Item coordinate data:
____

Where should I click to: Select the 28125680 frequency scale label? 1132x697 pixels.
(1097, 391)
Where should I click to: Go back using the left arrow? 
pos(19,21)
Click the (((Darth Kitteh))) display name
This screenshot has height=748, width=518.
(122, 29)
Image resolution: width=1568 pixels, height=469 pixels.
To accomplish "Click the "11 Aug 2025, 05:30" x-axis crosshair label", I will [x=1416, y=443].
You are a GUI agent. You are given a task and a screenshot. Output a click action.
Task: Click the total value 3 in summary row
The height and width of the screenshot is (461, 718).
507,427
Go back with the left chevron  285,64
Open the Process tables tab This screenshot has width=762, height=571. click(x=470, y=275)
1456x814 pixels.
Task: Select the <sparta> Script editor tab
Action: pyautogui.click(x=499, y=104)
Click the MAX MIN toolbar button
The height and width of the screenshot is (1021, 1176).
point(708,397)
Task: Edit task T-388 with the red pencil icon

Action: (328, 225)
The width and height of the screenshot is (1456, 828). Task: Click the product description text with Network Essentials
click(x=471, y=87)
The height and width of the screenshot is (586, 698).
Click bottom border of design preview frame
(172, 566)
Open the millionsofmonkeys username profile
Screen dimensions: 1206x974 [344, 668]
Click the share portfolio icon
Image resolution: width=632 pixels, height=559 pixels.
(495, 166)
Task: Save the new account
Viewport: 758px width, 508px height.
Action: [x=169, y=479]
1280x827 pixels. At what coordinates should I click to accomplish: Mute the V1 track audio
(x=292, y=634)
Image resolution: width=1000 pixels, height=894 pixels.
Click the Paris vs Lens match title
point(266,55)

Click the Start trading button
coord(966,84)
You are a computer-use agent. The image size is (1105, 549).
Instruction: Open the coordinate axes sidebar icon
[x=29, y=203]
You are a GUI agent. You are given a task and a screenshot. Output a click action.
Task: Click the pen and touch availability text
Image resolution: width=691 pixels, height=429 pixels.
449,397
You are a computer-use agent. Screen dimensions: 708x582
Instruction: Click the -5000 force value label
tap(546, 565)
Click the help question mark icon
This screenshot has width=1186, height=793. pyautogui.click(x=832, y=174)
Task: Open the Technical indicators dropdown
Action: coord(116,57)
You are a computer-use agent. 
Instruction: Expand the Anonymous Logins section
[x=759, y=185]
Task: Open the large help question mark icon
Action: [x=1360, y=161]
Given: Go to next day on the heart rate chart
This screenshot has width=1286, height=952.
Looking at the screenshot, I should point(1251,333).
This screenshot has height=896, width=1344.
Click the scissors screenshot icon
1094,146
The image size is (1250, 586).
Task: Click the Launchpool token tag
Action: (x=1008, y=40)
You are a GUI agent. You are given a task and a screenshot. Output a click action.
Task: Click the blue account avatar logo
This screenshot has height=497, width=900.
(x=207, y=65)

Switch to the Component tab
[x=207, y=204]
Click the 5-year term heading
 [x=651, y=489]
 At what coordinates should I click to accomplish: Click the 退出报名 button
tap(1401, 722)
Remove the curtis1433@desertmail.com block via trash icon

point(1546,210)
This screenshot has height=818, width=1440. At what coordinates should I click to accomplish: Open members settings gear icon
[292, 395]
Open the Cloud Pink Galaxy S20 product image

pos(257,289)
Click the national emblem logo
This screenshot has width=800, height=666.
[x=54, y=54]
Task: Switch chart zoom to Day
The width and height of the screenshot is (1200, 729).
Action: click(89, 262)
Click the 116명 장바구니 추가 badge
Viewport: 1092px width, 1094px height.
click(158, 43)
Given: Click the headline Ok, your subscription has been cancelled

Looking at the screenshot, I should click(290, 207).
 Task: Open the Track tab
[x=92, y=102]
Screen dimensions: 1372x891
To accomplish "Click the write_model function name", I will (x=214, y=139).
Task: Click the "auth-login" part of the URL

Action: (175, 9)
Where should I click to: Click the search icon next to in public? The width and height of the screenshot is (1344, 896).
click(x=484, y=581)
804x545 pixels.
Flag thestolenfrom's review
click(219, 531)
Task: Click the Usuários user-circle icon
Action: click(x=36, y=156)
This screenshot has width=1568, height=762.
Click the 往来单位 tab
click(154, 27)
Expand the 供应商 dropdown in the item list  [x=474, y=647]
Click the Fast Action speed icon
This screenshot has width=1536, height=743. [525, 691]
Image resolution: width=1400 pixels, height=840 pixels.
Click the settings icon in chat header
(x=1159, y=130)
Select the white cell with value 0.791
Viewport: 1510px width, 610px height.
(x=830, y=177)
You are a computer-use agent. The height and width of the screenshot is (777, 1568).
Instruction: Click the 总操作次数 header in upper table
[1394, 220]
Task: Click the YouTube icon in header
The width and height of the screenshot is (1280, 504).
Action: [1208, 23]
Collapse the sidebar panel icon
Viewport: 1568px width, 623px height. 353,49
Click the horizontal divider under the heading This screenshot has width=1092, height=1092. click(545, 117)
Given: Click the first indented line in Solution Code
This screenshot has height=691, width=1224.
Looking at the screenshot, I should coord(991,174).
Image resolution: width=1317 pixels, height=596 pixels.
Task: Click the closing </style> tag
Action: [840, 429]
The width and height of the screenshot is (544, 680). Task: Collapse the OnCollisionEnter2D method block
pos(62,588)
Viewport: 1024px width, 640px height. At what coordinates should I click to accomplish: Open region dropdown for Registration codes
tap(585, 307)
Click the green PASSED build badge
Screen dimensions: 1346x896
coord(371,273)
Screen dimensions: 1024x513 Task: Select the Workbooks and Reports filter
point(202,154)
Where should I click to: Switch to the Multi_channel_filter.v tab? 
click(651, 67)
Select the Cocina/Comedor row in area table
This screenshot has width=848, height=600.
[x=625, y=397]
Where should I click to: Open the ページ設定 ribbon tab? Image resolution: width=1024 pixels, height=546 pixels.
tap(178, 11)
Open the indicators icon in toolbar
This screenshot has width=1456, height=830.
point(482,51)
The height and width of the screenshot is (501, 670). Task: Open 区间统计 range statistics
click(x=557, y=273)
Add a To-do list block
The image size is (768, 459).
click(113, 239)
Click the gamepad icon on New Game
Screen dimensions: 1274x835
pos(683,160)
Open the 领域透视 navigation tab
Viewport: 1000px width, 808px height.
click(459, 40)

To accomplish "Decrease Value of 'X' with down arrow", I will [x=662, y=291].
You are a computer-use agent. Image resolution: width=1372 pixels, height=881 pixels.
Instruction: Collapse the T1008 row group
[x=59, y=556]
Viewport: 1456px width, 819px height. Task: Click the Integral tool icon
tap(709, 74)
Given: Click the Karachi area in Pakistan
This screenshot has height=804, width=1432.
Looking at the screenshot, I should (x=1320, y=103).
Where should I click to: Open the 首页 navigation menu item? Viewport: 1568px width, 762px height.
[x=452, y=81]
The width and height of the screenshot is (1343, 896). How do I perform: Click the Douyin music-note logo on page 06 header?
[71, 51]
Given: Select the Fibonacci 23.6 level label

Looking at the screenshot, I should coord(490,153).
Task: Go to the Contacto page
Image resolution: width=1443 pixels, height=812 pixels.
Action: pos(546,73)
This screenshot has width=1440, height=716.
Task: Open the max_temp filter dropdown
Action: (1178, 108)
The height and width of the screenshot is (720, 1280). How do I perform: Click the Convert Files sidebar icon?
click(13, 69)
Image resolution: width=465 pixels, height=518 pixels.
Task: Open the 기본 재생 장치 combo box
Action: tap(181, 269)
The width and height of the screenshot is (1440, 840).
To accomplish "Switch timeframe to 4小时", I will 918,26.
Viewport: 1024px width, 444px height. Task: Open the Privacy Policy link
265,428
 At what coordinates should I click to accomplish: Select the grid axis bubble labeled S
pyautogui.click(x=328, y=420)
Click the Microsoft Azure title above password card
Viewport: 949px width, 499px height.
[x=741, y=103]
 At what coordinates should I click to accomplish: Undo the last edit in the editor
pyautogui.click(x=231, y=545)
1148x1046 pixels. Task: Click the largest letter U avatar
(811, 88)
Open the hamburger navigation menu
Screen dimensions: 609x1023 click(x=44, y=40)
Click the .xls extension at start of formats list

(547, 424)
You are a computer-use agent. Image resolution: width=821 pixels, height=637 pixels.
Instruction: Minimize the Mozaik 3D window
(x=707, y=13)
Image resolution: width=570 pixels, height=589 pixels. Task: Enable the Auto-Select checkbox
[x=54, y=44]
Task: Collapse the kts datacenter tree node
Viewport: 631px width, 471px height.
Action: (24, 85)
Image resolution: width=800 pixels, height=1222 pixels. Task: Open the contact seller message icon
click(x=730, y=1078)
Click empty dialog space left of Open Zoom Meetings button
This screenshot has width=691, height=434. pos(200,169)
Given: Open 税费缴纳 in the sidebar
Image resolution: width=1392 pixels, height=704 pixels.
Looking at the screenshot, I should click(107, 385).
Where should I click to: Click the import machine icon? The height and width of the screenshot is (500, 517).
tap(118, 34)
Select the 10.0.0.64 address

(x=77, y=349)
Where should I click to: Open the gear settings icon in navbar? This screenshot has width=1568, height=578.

____

What the task asks
Copy the records from the beginning through the line containing "Action: (328, 225)", both ends included, substituting "image" for every "screenshot" and leaving everything else as it is.

Task response
Where should I click to: Select the 28125680 frequency scale label? 1132x697 pixels.
(1097, 391)
Where should I click to: Go back using the left arrow? 
pos(19,21)
Click the (((Darth Kitteh))) display name
This image has height=748, width=518.
(122, 29)
Image resolution: width=1568 pixels, height=469 pixels.
To accomplish "Click the "11 Aug 2025, 05:30" x-axis crosshair label", I will [x=1416, y=443].
You are a GUI agent. You are given a task and a image. Output a click action.
Task: Click the total value 3 in summary row
The height and width of the image is (461, 718).
507,427
Go back with the left chevron  285,64
Open the Process tables tab This image has width=762, height=571. click(x=470, y=275)
1456x814 pixels.
Task: Select the <sparta> Script editor tab
Action: pyautogui.click(x=499, y=104)
Click the MAX MIN toolbar button
The height and width of the image is (1021, 1176).
point(708,397)
Task: Edit task T-388 with the red pencil icon

Action: (328, 225)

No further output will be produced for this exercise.